A female Joker on the big screen would of course be a revolutionary concept, but in fact it’s something that has already been done in the world of comic books thanks to DC’s Flashpoint timeline. In the alternate Flashpoint universe, Bruce Wayne’s mother Martha becomes the Joker (scars and all), after Joe Chill murders the young Bruce instead of Martha and Thomas. This version of the Batman story actually sees Thomas becoming Batman who, in one of the most severe cases of marital discord ever depicted, ends up fighting his own supervillain wife.

Hathaway of course already has her own history with the Batman universe, having played Catwoman in Nolan’s The Dark Knight Rises. Were the Flashpoint version of Joker to ever make it to movie screens, Hathaway would certainly be an interesting choice to take on the challenge, but no doubt she would have loads of competition as every actress in Hollywood lined up for what would clearly be a plum role.
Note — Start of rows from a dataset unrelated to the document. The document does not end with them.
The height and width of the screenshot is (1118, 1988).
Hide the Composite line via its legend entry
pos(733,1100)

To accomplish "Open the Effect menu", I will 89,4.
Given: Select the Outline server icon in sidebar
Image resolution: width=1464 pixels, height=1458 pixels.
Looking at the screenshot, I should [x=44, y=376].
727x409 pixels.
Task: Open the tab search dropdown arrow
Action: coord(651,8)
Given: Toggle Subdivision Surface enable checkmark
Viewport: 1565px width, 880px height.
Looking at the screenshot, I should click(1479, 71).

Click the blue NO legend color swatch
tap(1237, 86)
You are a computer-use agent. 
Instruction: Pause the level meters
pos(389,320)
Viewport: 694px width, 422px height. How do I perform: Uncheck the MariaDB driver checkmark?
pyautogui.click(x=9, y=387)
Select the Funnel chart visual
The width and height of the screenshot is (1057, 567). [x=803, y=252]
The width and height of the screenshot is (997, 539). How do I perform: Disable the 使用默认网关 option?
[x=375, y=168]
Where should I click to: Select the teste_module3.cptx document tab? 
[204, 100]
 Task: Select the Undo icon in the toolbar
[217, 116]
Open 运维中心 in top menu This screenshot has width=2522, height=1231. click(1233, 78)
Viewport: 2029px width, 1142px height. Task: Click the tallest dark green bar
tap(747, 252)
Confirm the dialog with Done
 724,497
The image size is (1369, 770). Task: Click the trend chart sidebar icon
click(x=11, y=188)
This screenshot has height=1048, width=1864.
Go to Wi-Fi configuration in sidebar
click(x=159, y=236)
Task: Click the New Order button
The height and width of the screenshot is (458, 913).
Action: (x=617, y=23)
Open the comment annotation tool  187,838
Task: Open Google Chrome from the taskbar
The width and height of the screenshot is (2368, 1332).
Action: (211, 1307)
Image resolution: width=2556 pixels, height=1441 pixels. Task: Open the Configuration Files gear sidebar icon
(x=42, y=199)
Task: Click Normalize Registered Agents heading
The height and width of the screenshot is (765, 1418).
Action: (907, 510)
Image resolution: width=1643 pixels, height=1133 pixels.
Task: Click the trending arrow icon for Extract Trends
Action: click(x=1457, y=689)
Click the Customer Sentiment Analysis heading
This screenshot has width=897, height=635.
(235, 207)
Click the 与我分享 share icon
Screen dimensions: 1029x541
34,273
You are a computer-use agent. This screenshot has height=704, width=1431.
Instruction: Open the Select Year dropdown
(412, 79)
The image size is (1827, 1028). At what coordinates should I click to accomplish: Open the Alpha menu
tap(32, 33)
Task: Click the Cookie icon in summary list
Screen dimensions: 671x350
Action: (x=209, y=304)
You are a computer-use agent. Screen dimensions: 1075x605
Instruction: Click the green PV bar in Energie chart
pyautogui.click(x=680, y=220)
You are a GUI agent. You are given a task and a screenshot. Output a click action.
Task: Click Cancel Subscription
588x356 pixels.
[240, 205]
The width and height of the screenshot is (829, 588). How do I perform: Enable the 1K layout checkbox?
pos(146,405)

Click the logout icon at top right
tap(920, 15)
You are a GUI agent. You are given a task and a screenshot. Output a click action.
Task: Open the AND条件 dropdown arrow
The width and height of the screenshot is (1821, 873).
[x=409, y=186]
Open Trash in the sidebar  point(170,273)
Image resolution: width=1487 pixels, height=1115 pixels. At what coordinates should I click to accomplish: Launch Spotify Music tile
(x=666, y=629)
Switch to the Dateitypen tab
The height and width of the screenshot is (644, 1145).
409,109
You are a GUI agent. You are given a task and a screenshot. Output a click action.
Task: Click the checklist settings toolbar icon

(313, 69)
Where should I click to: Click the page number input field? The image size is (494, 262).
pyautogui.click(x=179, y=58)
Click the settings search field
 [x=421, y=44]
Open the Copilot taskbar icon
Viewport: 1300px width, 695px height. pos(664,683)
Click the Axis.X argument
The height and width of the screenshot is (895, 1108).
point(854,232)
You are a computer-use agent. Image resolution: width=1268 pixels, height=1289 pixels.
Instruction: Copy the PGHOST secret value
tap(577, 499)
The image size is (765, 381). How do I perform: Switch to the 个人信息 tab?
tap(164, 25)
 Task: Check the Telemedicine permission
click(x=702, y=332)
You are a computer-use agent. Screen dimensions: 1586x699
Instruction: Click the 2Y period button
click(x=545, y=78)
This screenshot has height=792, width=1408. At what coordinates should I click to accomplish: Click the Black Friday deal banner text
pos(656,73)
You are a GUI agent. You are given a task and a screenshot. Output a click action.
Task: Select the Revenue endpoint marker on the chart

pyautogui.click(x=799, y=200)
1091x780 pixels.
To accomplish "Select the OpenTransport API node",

As unlikely as the female Joker idea may seem to some, and as hard as it might be for some in the audience to swallow a feminized version of a character who has bizarrely become a hero to them, there’s no doubt that a gender-swapped Joker would create major cultural waves while representing yet another triumph in Hollywood’s quest for more diverse casting. With the precedent already set by Martha Wayne’s comic book Joker, it might not be the worst idea for DC to look into bringing a female version of the character to life for film audiences, if only in a one-off movie.